Seven percent of Cuba's energy needs are currently supplied by renewable energy sources. The Cuban government is eager to increase this percentage via its natural resources and reduce the country's dependence on fossil fuels. “Having tried for more than a decade to promote closer economic links between the U.K. and Cuba, I am delighted to be involved in a project that demonstrates the benefits of such co-operation,” said Havana Energy Chairman Brian Wilson, a former U.K. Energy Minister. “Cuba has an excellent record both in providing electricity for its people and promoting environmental sustainability. This project will support both objectives. I have the highest regard for the abilities and objectives of our Cuban colleagues.”

The Ministry of Sugar and the National Electricity Board have a strategy to increase power generation in all its operating sugar mills to decentralize the grid and provide power generation in areas which have weaker supply today. Nelson Labrada, vice-minister of sugar, said: “This strategy of using sugarcane bagasse for power generation avoids one of the primary problems with other biomass sources, which is supply. Bagasse is the fibrous residual left after cane crushing. In Cuba it is possible via the sugar mills and bagasse-based power plants to generate up to 40 percent of the energy needs of the country today.”

The capital investment for the pilot plant is expected to provide a return of investment within five years.

Early in November, a mission with leading academics from Scotland visited Cuba supported by the SDTI and Havana Energy. The scope of the visit was to investigate renewable energy crops, primarily a shrub called Marabu that has invaded more than 1 million hectares (2.47 million acres), and secondly to have an overview of the sugarcane industry and the new “energy cane” varieties, which have been genetically developed in Cuba and have a high fiber content.

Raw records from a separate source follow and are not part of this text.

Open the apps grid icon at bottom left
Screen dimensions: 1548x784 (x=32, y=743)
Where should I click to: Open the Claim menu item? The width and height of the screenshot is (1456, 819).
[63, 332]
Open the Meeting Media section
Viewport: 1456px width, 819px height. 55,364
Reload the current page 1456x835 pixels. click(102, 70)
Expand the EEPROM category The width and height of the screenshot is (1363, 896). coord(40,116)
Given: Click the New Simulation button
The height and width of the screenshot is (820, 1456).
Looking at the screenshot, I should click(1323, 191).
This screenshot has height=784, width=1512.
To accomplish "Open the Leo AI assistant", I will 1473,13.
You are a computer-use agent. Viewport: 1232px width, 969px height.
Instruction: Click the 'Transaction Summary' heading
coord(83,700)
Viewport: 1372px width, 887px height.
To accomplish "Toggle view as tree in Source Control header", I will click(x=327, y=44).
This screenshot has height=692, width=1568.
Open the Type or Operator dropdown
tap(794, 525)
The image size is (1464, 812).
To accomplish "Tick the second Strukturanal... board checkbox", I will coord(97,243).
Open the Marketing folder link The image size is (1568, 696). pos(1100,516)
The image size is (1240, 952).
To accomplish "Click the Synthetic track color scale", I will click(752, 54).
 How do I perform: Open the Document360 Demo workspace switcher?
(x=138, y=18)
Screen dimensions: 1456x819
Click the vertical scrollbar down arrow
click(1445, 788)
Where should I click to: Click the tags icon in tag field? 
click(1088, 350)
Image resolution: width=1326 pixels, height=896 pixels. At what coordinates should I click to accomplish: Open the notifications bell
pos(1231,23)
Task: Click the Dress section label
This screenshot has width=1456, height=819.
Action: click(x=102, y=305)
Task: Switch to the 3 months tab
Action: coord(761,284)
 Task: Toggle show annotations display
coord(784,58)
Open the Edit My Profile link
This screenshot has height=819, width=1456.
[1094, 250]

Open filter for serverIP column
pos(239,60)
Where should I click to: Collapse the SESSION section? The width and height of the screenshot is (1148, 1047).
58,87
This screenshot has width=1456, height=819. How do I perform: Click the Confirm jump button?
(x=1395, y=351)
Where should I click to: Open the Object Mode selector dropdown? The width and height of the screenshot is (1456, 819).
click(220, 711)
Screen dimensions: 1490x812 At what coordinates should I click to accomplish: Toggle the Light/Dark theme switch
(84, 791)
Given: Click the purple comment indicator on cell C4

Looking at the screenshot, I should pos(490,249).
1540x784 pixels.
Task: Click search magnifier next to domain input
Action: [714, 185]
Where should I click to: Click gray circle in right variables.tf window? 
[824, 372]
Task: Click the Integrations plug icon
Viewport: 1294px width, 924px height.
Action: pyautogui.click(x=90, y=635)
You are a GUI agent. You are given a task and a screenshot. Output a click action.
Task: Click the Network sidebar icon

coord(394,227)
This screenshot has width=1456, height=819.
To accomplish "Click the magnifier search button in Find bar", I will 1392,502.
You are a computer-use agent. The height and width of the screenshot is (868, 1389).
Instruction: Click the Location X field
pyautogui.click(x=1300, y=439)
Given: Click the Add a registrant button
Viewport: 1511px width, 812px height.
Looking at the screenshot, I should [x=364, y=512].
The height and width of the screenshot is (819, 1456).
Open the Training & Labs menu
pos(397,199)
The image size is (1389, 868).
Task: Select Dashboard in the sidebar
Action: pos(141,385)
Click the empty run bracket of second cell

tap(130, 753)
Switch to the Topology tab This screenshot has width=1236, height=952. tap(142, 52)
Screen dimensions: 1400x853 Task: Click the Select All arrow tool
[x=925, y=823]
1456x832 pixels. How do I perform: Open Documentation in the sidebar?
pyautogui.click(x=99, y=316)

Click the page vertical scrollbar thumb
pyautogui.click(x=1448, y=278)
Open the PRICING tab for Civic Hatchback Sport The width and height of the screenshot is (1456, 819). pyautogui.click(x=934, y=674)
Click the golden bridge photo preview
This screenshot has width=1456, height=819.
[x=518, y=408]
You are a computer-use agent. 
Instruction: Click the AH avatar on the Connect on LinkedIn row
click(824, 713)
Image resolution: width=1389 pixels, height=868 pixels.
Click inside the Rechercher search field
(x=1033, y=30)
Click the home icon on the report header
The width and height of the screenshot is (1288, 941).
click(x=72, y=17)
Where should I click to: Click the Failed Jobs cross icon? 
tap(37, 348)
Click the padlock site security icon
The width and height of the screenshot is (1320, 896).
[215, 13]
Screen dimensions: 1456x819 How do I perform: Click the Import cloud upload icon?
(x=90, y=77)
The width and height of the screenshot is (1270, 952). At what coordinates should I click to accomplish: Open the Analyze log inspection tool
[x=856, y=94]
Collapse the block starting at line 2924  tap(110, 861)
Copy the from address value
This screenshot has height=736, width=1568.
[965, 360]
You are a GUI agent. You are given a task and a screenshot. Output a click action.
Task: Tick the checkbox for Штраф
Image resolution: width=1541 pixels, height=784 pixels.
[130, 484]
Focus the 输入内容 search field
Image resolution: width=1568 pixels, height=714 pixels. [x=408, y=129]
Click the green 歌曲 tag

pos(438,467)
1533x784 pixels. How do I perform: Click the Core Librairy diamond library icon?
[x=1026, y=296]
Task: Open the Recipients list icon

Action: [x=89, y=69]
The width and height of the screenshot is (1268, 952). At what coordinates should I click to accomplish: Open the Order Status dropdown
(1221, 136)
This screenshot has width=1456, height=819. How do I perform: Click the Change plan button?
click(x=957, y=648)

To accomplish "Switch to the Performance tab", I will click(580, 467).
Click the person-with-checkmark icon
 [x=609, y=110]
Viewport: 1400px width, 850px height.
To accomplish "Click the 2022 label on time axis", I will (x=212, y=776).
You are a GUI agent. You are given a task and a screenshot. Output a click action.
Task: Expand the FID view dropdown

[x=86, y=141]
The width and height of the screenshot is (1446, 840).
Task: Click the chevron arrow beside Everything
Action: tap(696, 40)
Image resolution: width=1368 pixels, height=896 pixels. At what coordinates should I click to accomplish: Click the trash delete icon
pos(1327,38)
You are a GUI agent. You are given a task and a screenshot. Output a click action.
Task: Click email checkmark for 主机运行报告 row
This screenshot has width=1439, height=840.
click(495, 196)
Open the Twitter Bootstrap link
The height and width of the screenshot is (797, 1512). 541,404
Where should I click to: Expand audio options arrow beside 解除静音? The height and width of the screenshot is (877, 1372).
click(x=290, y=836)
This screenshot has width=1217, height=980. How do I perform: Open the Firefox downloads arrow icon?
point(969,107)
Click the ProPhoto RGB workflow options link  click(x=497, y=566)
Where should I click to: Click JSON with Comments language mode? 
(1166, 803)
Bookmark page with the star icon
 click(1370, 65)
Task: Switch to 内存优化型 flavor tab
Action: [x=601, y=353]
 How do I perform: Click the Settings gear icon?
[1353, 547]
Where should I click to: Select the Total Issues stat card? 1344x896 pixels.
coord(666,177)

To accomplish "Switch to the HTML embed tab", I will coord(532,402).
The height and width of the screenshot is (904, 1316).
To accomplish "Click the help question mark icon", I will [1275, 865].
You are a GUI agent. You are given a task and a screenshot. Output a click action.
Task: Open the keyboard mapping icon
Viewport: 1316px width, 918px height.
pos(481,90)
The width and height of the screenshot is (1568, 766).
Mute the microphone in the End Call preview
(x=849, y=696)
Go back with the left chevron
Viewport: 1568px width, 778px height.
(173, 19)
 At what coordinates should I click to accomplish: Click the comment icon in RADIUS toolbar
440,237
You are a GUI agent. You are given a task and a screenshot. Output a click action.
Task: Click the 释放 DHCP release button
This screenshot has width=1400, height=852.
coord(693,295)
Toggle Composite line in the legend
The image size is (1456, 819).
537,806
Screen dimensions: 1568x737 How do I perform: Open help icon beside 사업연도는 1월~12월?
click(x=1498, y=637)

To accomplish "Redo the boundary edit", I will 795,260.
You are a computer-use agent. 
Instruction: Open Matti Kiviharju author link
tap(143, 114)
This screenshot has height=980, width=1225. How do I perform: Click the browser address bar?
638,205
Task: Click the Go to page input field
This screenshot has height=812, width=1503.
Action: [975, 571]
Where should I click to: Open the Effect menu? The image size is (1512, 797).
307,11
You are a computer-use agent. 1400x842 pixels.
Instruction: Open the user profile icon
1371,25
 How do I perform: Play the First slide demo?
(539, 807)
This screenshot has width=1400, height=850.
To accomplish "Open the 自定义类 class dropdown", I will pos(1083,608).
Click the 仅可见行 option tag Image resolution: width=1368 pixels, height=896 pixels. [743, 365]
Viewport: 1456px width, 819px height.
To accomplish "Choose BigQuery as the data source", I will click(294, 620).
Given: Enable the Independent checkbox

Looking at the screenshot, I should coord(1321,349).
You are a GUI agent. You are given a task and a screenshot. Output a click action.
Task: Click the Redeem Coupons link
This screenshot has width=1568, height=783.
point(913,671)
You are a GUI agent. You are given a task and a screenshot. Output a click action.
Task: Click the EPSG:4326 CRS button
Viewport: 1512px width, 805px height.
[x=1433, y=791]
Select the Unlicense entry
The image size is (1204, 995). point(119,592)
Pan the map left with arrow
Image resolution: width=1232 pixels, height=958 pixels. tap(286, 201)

“The intended model of bagasse to produce electricity in Ciro Redondo makes total sense and even better if the brushy wood Marabu can be utilized, and therefore also converting more land to agricultural use,” said Julian Bell from the Scottish Agricultural College. It was noted by the experts that there is a good possibility of utilizing this shrub as a secondary biomass for the local power plants and that it has an interesting export potential. Marabu is currently being tested in laboratories in the U.K. to investigate its properties.

“It’s an ideal process and one of the most efficient sources of renewable energy in the world, the next stage should be incorporating biofuels from the other waste products from the sugarcane,” said Martin Tangley, director of Biofuel Centre.

Peter Hall, professor of energy storage from Strathclyde University with Havana Energy will launch a study in the spring of 2011 looking into the design process within the sugar industry. There is also an ongoing investigation reviewing the possibilities of producing activated carbon from Cuban biomass products.